# Assignment
Give back exactly the lines of the entries below from the line with "Given: Select the Capricorne folder icon" to the line with "Given: Click status", inclusive, and only those.

# Data provided
^^^^
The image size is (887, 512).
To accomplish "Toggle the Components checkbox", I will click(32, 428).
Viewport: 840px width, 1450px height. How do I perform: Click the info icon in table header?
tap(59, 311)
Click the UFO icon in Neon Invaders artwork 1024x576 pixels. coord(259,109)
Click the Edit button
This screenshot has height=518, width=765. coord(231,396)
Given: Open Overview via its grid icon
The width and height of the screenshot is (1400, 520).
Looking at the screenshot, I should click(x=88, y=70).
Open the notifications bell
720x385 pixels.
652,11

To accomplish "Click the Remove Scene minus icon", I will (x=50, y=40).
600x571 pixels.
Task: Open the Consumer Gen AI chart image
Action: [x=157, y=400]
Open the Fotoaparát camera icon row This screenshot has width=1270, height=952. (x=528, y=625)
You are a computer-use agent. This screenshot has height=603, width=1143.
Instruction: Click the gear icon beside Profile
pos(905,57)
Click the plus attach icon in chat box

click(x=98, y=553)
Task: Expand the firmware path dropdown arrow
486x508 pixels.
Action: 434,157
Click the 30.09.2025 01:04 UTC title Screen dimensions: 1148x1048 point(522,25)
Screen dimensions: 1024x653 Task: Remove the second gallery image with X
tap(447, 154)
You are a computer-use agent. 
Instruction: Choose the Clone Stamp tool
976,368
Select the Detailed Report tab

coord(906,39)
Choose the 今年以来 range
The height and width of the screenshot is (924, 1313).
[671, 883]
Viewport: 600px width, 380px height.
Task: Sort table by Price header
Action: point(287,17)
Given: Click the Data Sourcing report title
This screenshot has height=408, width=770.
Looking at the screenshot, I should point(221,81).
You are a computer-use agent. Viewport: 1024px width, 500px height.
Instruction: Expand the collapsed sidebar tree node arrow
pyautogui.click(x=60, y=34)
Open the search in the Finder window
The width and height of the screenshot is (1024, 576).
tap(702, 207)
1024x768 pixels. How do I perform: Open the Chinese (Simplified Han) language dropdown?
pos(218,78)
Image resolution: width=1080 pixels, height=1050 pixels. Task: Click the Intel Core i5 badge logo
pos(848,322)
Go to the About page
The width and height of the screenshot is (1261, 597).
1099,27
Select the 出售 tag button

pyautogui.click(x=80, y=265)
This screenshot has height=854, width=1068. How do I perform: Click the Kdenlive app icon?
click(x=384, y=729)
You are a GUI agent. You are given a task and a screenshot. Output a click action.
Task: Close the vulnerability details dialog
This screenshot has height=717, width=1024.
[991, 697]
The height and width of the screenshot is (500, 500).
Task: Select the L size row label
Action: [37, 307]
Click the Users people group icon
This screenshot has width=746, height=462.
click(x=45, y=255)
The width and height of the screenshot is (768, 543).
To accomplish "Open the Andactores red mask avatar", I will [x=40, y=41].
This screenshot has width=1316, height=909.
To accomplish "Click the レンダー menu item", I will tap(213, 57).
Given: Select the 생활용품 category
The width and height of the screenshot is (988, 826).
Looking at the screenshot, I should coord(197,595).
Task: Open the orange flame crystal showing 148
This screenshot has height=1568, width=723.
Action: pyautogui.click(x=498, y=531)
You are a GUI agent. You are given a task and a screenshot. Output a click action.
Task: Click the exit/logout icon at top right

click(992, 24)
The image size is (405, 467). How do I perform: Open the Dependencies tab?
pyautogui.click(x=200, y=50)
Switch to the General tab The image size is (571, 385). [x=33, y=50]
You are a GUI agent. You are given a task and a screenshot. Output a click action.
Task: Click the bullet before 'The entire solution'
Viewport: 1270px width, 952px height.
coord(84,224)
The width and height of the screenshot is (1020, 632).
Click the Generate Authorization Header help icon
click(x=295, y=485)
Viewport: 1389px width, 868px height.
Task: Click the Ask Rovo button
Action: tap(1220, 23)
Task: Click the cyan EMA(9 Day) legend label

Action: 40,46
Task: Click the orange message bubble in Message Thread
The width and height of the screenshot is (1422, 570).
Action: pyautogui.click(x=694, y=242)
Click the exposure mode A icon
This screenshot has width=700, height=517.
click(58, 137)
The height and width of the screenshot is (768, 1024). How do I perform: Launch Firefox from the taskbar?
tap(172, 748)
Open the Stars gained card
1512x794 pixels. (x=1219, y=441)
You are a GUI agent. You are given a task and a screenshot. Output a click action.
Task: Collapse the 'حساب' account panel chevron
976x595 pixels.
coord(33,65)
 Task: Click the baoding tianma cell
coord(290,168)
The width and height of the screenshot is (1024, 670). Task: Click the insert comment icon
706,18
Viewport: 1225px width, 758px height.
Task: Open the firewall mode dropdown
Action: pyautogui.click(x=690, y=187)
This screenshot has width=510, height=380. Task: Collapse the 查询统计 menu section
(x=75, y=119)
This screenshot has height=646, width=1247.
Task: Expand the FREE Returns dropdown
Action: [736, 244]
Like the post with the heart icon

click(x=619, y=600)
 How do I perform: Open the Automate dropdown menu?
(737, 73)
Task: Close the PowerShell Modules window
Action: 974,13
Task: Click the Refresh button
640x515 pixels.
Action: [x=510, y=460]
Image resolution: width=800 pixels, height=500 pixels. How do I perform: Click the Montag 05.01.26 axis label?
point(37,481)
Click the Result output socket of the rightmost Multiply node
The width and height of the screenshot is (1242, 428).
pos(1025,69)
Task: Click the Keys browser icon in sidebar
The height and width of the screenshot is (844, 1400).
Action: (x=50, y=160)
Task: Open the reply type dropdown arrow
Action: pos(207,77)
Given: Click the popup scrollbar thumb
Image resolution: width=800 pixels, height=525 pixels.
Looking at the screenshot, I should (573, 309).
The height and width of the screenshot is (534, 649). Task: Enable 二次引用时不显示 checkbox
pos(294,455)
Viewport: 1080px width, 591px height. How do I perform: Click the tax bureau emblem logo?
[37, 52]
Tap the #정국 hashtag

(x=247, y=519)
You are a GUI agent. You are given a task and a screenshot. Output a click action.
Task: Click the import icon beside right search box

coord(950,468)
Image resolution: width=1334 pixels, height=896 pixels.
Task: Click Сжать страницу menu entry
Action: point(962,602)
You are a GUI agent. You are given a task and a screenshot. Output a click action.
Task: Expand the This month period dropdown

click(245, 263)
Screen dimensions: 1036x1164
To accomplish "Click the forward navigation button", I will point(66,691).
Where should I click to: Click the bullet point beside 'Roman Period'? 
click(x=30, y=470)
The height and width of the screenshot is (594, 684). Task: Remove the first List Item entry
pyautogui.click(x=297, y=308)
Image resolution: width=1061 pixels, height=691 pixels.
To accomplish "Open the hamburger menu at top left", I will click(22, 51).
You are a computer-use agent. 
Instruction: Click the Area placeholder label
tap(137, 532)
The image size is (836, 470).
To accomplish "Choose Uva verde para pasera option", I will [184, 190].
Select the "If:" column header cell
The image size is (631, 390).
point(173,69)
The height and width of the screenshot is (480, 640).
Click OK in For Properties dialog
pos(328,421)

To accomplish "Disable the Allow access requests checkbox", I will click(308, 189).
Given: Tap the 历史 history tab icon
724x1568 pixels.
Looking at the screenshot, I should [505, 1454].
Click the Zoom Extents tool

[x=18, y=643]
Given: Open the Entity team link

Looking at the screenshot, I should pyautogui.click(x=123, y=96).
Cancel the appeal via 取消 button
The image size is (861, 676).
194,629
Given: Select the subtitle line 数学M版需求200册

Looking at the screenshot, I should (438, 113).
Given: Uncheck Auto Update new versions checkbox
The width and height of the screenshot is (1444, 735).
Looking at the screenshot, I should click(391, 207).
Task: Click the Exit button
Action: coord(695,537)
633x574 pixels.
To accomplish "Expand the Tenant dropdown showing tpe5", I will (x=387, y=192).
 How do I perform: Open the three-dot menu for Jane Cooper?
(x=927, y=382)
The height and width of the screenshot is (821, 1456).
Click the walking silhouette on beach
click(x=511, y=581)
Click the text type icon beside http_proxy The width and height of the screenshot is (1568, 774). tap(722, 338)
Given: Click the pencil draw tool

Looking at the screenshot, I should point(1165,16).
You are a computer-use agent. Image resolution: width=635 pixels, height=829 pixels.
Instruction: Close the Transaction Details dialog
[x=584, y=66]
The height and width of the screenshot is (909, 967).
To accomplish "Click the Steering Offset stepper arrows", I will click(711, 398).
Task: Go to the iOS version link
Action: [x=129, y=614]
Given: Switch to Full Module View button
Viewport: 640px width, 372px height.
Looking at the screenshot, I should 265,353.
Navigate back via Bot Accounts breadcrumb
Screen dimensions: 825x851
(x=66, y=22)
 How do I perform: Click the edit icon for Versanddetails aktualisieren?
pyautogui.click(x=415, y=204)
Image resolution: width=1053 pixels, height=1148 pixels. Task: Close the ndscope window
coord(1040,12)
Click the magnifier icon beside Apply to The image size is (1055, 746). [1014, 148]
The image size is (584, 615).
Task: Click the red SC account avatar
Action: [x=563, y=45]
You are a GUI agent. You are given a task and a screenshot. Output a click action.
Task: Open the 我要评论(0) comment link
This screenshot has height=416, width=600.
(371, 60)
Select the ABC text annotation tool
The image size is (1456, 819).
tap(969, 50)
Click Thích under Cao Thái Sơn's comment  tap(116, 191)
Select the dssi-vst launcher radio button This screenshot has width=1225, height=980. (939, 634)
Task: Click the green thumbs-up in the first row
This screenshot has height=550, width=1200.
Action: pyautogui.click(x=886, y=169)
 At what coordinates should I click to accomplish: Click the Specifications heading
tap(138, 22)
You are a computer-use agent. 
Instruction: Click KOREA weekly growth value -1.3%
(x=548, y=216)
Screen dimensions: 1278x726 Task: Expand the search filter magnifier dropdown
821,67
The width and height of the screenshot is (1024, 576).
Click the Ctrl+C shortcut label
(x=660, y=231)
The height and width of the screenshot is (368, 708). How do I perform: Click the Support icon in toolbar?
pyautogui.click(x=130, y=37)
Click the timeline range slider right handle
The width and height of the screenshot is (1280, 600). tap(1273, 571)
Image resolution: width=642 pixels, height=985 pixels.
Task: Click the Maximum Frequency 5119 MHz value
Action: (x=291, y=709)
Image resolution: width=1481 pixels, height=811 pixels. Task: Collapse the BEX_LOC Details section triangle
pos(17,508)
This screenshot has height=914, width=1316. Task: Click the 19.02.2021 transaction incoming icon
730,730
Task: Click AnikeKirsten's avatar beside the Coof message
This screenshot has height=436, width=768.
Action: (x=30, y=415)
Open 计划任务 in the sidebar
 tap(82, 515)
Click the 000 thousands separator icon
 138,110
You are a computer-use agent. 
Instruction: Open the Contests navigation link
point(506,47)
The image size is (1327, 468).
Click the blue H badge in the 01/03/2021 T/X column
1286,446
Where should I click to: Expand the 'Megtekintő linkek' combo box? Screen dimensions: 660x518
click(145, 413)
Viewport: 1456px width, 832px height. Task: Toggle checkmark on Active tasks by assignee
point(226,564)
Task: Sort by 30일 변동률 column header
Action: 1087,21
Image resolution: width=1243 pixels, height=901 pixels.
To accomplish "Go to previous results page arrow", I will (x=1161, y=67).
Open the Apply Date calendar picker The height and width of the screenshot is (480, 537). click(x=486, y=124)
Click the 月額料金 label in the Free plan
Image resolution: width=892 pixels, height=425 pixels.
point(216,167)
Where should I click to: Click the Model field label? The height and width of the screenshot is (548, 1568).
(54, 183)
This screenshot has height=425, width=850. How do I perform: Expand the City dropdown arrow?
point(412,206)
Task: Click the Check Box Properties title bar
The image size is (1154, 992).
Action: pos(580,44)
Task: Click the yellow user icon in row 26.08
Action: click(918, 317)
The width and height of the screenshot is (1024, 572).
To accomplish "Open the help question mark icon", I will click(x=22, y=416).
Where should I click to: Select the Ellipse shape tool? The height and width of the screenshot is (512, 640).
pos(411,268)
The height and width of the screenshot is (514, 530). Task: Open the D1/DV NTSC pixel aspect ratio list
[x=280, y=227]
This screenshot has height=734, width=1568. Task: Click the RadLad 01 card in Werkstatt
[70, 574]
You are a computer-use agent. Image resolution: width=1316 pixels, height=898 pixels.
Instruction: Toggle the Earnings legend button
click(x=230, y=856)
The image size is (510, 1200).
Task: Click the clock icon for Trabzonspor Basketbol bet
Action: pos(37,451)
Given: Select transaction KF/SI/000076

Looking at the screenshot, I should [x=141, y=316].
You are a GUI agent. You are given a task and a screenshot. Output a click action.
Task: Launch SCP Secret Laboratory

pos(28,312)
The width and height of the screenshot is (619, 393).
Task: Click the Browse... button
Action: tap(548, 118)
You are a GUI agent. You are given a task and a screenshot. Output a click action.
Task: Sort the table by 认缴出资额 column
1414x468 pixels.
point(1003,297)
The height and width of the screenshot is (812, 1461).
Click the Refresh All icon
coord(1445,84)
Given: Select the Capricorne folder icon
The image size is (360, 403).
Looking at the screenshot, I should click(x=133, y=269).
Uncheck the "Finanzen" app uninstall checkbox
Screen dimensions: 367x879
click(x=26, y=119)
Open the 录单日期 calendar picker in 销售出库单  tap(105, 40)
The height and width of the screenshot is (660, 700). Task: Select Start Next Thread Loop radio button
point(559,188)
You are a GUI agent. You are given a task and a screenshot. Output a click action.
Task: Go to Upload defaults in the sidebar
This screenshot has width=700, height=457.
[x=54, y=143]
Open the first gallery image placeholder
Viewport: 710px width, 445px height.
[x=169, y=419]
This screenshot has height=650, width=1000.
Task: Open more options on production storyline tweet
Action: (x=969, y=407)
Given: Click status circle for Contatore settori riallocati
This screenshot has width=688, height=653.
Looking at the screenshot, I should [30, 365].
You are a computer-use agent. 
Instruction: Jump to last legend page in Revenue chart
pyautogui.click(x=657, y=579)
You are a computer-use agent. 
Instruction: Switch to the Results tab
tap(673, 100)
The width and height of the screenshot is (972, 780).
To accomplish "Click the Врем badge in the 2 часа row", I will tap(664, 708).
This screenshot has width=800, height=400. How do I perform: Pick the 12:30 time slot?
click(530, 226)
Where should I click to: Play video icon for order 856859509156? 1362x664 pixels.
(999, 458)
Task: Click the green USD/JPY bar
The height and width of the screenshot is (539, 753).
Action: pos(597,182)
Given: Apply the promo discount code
^^^^
# Response
Given: Select the Capricorne folder icon
The image size is (360, 403).
Looking at the screenshot, I should click(x=133, y=269).
Uncheck the "Finanzen" app uninstall checkbox
Screen dimensions: 367x879
click(x=26, y=119)
Open the 录单日期 calendar picker in 销售出库单  tap(105, 40)
The height and width of the screenshot is (660, 700). Task: Select Start Next Thread Loop radio button
point(559,188)
You are a GUI agent. You are given a task and a screenshot. Output a click action.
Task: Go to Upload defaults in the sidebar
This screenshot has width=700, height=457.
[x=54, y=143]
Open the first gallery image placeholder
Viewport: 710px width, 445px height.
[x=169, y=419]
This screenshot has height=650, width=1000.
Task: Open more options on production storyline tweet
Action: (x=969, y=407)
Given: Click status circle for Contatore settori riallocati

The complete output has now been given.